OBJECTIVE:
Decide whether each statement agrees with the discussion of sales optimization below, answering yes or no and quoting the words that settle it: (a) Tuning the email sequences brought lifts of roughly 3-5%. (b) The data quality audit found that half of the target list was stale. (c) One commenter spent three months on email open rates and subject line A/B testing.

SOURCE TEXT:
● ● ● ● ●

100% this. We spent months tuning email sequences—subject lines, send times, sequences lengths—and saw maybe 3-5% lifts. Then we fixed our ICP definition and suddenly response rates jumped 40%. Turns out we were optimizing our way into the wrong accounts.

The biggest shift for us was stopping the endless A/B testing and just getting the fundamentals right: right person, right problem, right timing. Everything else is noise. We use HubSpot like everyone else but honestly the tool doesn't matter if you're targeting the wrong buyer.

Mar 26

Controversial take: the thing that worked was doing less, not more. Most "productivity" is just activity cosplay.

Mar 26

Yeah, but then everyone optimizes the first-order stuff identically and suddenly that's the new deck chairs.

Mar 26

Okay, I'm going to push back on this one — and I say this as someone who's been burned by chasing optimization theater. You're right that first-order stuff matters most. But I'd flip it: the problem isn't optimization itself, it's that people optimize the WRONG things and call it done.

At my last company, we were obsessed with email open rates and subject line A/B testing. Spent three months on this. Know what actually moved the needle? Our sales team wasn't even reaching the right people because we had garbage data quality. We were "optimizing" a broken process.

So here's what actually worked for us:

  • Audit your data quality first — we used ZoomInfo to validate our target accounts. Took a week, caught 40% of our list was stale.

● ● ● ● ●

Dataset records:
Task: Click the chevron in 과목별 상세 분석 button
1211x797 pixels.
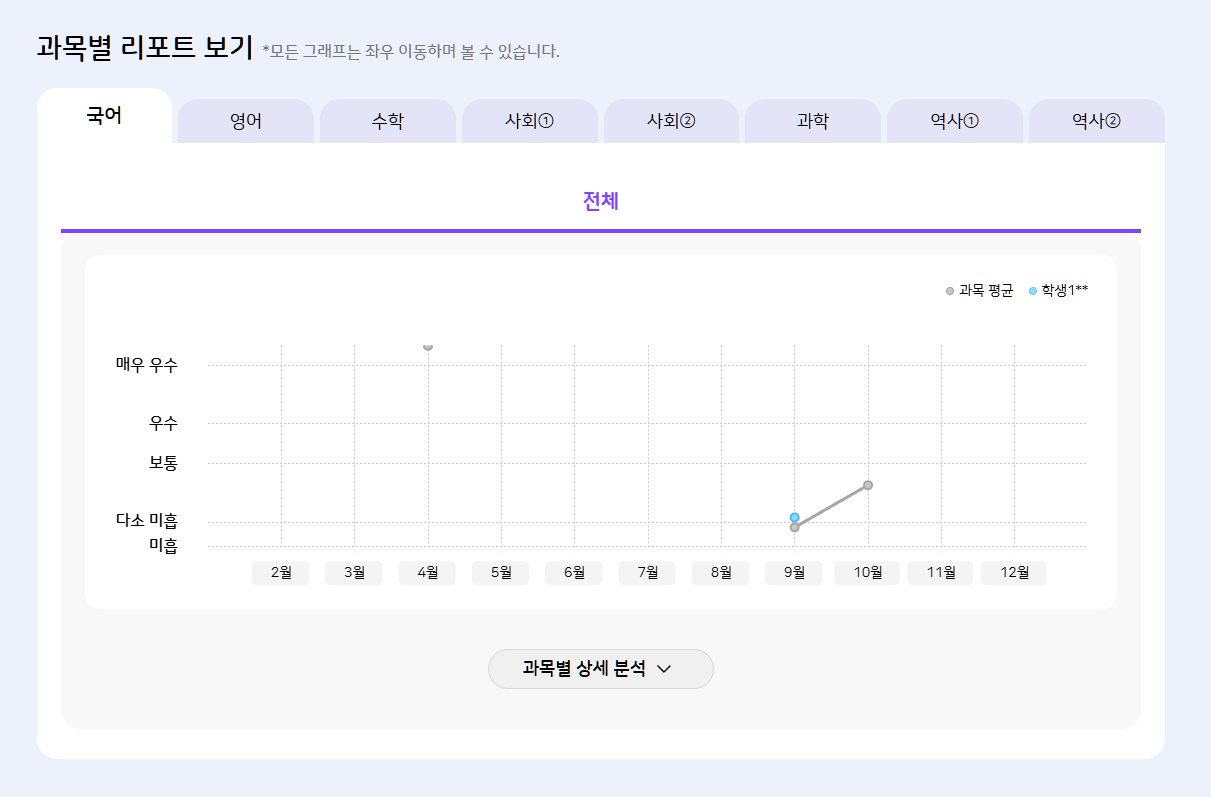Action: [x=663, y=669]
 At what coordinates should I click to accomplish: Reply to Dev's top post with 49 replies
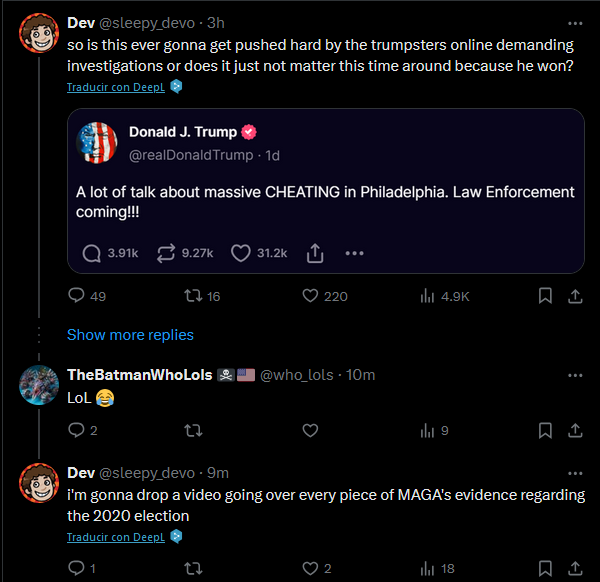pyautogui.click(x=77, y=296)
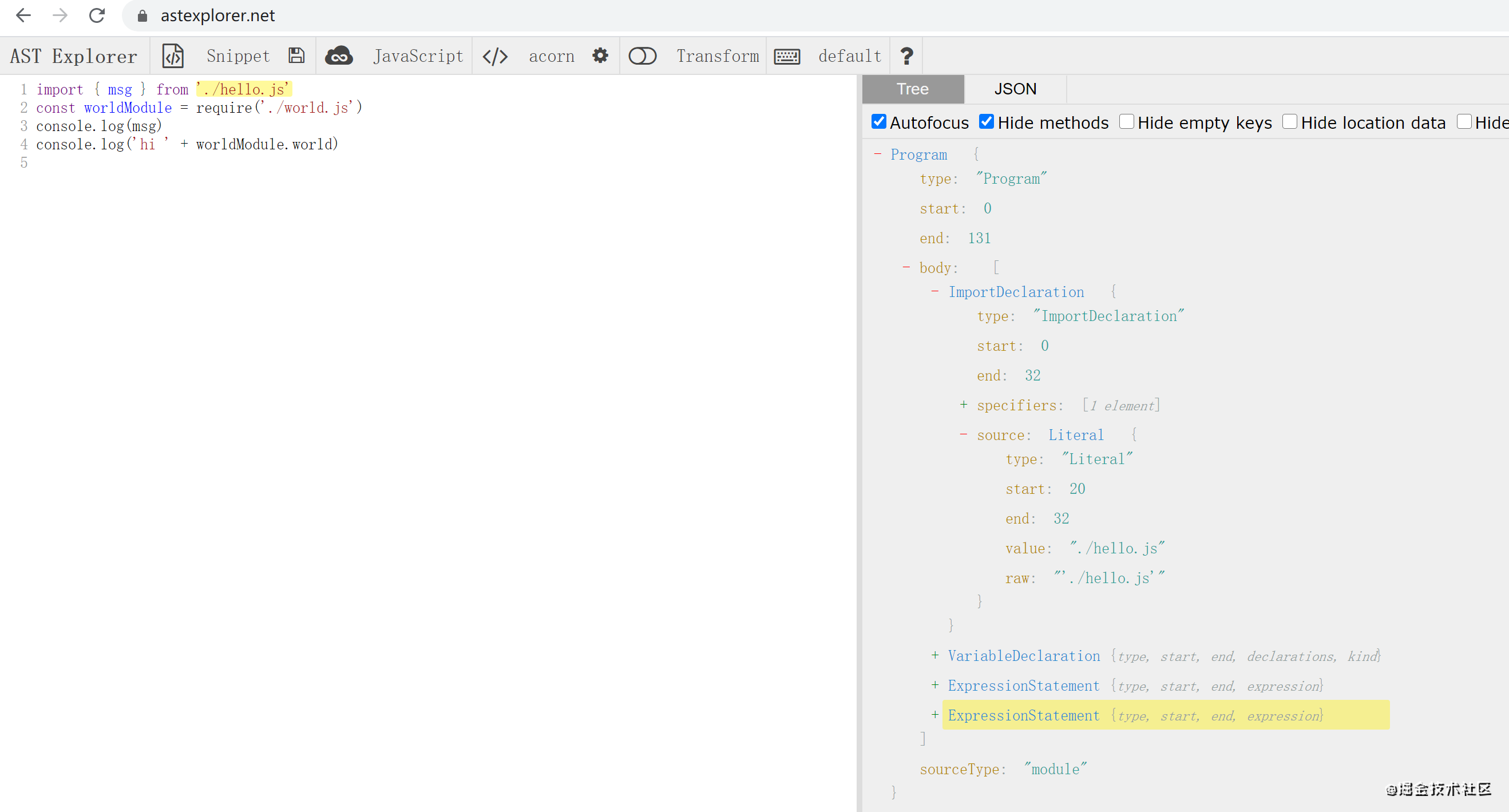Click the save floppy disk icon
Image resolution: width=1509 pixels, height=812 pixels.
pos(296,56)
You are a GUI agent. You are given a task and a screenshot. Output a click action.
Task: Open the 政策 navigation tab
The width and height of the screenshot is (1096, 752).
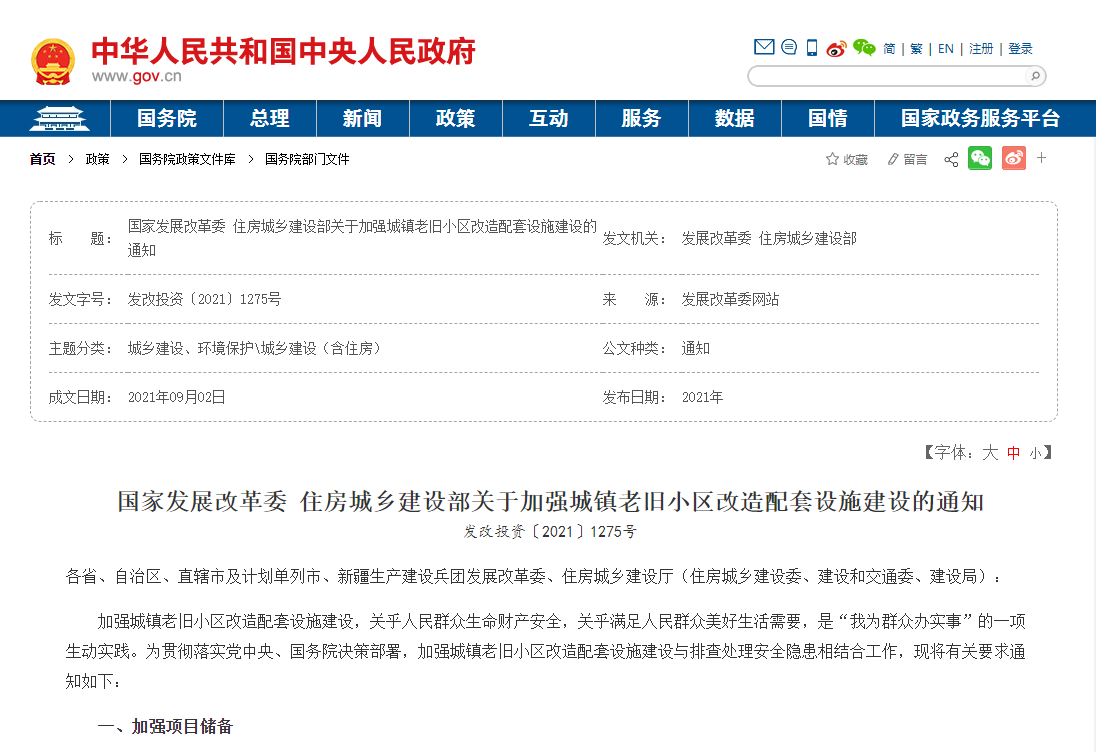coord(455,118)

● ● ● ● ●

REPLY TO THE TASK:
(a) Yes: "saw maybe 3-5% lifts."
(b) No: "caught 40% of our list was stale."
(c) Yes: "we were obsessed with email open rates and subject line A/B testing. Spent three months on this."